Health tech startup Color has raised $100 million in Series E funding, bringing the company’s valuation to $4.6 billion. This round means Color has now raised a total of $378 million, with this latest round specifically meant to help the company offer new programs that deliver the last mile of care across healthcare services.
The round was led by Kindred Ventures and by funds managed by T. Rowe Price, along with participation from existing investors including General Catalyst, Viking Global Investors, and Emerson Collective. In January, Color raised $167 million in Series D funding, at a valuation of $1.5 billion. This latest round triples that measure of the company’s worth.

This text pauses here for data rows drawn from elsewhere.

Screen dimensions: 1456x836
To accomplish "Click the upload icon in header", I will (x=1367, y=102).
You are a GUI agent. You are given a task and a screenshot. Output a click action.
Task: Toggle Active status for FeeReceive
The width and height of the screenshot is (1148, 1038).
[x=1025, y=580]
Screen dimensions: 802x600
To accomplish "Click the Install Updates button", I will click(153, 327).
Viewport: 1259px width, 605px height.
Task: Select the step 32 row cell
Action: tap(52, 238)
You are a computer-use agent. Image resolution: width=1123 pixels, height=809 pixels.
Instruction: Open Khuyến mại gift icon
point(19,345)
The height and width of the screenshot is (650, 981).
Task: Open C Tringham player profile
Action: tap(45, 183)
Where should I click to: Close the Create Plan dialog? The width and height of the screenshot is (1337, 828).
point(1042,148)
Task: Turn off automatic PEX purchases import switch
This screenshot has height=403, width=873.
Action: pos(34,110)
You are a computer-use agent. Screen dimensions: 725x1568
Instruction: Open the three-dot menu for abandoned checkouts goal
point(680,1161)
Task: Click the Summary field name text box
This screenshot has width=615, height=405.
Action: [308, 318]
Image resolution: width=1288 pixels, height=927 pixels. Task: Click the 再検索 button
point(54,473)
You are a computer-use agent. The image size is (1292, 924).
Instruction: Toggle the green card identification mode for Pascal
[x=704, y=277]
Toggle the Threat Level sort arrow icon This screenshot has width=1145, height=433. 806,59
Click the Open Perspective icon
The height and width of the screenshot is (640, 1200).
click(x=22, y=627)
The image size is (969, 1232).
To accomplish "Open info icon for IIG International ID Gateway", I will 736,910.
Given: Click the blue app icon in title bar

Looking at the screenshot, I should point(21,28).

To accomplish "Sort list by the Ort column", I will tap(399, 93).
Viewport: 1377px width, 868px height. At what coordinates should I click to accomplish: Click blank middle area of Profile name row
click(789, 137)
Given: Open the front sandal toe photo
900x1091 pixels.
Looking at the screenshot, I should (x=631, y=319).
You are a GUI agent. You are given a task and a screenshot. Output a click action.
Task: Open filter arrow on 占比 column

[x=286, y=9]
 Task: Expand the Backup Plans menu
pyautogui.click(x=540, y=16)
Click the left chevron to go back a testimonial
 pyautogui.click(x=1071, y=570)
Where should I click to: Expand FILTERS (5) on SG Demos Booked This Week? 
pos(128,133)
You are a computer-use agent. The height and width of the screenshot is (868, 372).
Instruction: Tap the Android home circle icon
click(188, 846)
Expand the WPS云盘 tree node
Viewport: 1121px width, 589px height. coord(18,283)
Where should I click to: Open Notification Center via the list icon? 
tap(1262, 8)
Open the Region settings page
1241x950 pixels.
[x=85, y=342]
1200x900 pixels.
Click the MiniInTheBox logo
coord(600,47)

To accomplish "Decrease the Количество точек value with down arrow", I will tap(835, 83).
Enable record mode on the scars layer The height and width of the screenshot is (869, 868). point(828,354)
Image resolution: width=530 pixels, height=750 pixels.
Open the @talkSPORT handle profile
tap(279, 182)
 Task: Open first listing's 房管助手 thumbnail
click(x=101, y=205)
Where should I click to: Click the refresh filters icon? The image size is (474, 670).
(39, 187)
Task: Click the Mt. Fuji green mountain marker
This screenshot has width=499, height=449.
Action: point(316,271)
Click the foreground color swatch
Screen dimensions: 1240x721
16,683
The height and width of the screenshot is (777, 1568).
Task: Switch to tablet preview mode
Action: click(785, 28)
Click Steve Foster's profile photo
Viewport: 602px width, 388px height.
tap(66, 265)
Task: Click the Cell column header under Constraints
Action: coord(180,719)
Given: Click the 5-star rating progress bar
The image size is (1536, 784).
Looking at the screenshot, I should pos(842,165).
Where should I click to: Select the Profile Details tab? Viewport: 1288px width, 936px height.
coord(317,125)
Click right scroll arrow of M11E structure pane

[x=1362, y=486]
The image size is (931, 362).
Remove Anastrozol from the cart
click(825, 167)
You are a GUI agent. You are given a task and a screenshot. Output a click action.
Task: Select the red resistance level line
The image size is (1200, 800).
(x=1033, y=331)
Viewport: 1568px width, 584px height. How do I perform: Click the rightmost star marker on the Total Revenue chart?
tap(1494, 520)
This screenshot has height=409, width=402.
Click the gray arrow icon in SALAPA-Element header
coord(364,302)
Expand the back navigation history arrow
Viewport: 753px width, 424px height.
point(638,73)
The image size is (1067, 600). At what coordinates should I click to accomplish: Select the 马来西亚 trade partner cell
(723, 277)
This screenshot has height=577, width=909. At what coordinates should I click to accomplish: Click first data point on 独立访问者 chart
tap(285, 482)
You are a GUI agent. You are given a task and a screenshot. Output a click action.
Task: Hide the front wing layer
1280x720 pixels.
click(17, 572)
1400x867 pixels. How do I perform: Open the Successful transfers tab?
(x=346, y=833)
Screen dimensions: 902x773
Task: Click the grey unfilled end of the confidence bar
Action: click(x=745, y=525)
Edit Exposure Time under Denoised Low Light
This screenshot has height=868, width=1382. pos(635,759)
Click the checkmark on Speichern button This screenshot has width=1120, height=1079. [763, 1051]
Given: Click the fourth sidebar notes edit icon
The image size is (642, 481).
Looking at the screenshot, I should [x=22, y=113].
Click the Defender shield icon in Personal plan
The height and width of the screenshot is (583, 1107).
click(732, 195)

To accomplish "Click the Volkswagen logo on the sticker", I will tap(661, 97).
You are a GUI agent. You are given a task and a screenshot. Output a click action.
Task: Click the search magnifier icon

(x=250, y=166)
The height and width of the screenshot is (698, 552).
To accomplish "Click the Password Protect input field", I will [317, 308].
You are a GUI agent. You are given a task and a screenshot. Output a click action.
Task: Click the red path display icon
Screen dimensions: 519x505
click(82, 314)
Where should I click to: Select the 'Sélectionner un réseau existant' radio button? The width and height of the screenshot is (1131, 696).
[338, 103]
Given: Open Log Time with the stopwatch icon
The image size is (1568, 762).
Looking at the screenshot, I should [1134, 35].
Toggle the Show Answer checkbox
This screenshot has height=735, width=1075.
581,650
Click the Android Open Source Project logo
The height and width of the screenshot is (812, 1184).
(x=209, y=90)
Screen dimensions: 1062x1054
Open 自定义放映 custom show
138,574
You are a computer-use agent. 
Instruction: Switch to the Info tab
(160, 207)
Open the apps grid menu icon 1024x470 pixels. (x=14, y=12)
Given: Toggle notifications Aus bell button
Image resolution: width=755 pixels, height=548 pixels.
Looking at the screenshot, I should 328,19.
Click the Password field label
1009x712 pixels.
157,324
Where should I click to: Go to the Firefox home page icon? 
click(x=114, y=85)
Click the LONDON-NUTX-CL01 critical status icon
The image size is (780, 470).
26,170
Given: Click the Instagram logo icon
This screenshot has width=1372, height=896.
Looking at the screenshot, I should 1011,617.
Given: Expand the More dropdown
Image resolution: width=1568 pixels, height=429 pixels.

Color’s software and infrastructure provide tools for preventative health and infectious disease management by making healthcare programs more accessible. To date, Color has partnered with almost 1,000 organizations, including public health departments, employers, and universities to help people get faster access to healthcare services. Its partners include Salesforce, the National Institutes of Health, the State of California, Thermo Fisher Scientific, and more. The company currently facilitates over 6,500 COVID-19 testing sites at offices and schools, and it also runs 500 vaccination sites across the country.
“What we have built will serve as a critical piece of public health infrastructure to deliver access to healthcare services to those who need them most,” said Color CEO Othman Laraki. “We have learned that there is an exponential uptick in people’s ability to use these services as they become simpler and more convenient. Public health should happen where public life happens.”
Ultimately, Color’s approach is to rethink healthcare delivery in order to make it accessible directly in people’s lives with low transaction costs in a way that’s scalable and doesn’t require a lot of clinical resourcing.
With this latest round of funding, Color aims to accelerate the expansion of accessible public health infrastructure by helping people get access to screening, diagnostics, and initial treatments for their health needs. Color’s offerings will now include vaccination and preventative health services for schools and employers. It also plans to offer infectious disease management programs in the future.
“Color has built a strong, sustainable, and profitable business that can scale alongside the myriad of health challenges the U.S. faces,” said Color CFO Mike Herring. “The response from our partners has been incredibly positive, and our remarkable team has delivered at scale with both pace and quality of execution.”
Laraki co-founded Color in 2013 based on his own experience. The company tells TechCrunch his grandmother passed away from breast cancer and that his mother is a breast cancer survivor. He himself is a carrier of a BRCA2 mutation, which can increase an individual’s risk for cancer. Finding out this unique risk was challenging for him and he believed that the entire experience felt like something that could have become a much simpler healthcare transaction. Laraki’s experience was the catalyst to building Color, which now aims to make healthcare programs more accessible and cost-effective.
The company says its combination of existing offerings and new services expands its efforts to build public health technology and infrastructure for governments, employers, and other institutions that care for large populations.